## TO DO
**1)** In the passage on the super-resolution lightfield hardware, how many clock cycles does the divider module need to produce each quotient and remainder?
**2)** Please write the next part of the passage on the super-resolution lightfield hardware, picking up right after its final sentence.

After accumulating all the lightfield data, it is necessary to dump the data of the super-resolved image in a process called Stage 2. In this case, the reading of the memory data is performed consecutively (Consecutive addresses). In this stage the memory is erased and prepared for the execution of the algorithm with a new lightfield input. For this reason, the writing permission of the memory has always to be activated. Then, we introduce multiplexors in the entry of we of the memory and in the reading and writing addresses, as it is shown in Figure 7.

If the Stage 2 signal is 0, the algorithm in Algorithm 2 is performed. The we signal will have a value as mentioned in the previous section, and the memory address will be provided by the Addresses Generator module. If Stage 2 signal is 1, the address direction multiplexor switches to a standard counter, we signal is 1 and the data of entry to memory is always set to 0, to erase it.

#### 3.4. The Contribution Accumulator Unit

The accumulator module of contributions of the output pixels has a similar architecture to the previous accumulator. The principal difference is that the size of memory is lower, as the data that has to be stored uses a lower quantity of bits.

#### 3.5. Divider Module

This is a pipeline divider which makes the division using nine clock cycles. This module makes the division between A and B, of XBits and YBits respectively, with the unique restriction XBITS ≥ YBITS (Being A and B natural numbers), obtaining each nine clock cycles the quotient (Q) and the remainder (R) [17].

It is arranged as three combinational divisor modules, one for each color channel of the image that operates when the Stage 2 of the process begins. It consists in the division of each output of the memories Red-Green-Blue (RGB) by the common contribution memory (Contribution accumulator memory). The remainder of the divider is used to round the quotient of the division. This allows us to deliver the system output with the same data type of the input image.

## GIVEN INFORMATION

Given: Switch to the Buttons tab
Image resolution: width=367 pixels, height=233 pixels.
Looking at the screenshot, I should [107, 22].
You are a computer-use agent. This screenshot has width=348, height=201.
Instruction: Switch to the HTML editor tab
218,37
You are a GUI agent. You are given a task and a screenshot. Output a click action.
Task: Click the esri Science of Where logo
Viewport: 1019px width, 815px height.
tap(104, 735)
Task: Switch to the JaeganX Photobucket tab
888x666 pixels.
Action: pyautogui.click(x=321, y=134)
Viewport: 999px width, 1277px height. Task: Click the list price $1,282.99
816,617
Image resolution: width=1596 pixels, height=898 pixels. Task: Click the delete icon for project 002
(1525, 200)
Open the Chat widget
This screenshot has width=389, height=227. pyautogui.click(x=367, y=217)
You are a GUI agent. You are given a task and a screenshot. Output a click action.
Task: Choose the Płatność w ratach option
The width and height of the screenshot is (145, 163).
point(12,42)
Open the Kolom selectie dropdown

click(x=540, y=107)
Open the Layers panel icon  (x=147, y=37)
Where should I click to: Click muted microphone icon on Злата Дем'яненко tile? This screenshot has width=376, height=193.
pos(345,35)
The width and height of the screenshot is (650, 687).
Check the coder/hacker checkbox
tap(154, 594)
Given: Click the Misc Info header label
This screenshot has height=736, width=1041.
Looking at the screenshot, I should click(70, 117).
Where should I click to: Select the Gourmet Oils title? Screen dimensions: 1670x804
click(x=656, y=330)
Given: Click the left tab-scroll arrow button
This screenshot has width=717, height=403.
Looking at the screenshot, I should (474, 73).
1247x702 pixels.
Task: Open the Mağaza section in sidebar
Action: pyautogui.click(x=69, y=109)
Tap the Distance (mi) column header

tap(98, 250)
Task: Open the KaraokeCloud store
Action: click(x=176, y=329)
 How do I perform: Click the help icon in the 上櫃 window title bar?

## THE ANSWERS
**1)** Nine clock cycles.

**2)**
#### 3.6. Geometric Unit

This module is a ROM which stores a mask with the geometry of the microlenses in the lightfield. The content of this ROM is defined in one package inside the VHDL design. In this way, it is easy to modify this ROM for the size and the shape of the microlenses defined by the user.

## 4. Results and Discussion

The design for an entry image of 341 × 341 pixels (31 × 31 microlenses) is been implemented using the hardware description language VHDL and the synthesizer Xilinx Synthesis Technology (XST) in a development board Digilent Atlys with a Spartan 6 SX6SLX FPGA. The complete system is been checked using the simulation software ModelSim (Mentor Graphics Inc., Wilsonville, OR, USA) and the hardware simulation through Matlab-Simulink Xilinx System Generator (MathWorks, Natick, MA, USA). The maximum frequency is 149.591 MHz. However, the prototype currently operates at 100 MHz, a frequency which provides the Atlys FPGA board. The critical path is located inside the Position Estimation module (count_y block, 6.685 ns).

The architecture of the design allows selecting the 3D plane (slope) where we want to re-focus the image. Furthermore, it allows choosing the super-resolution factor which is applied to the original image.

Figure 8 depicts the original plenoptic image used for simulations and debugging. In Figure 9 the final results of the test image is displayed for different refocused 3D planes. We selected the lengths of the signals in the design in order to keep full precision throughout the design, avoiding overflow. In this case, the length of the incoming data is set to 8 bits. The length of the intermediate signals is such that overflow problems are avoided. The algorithm consists of accumulations of integer numbers and a final division that returns an integer quotient and an integer remainder. Thus, there is no precision loss and the resulting image is exactly the same as the integer part of the image calculated using Matlab (MathWorks, Natick, MA, USA).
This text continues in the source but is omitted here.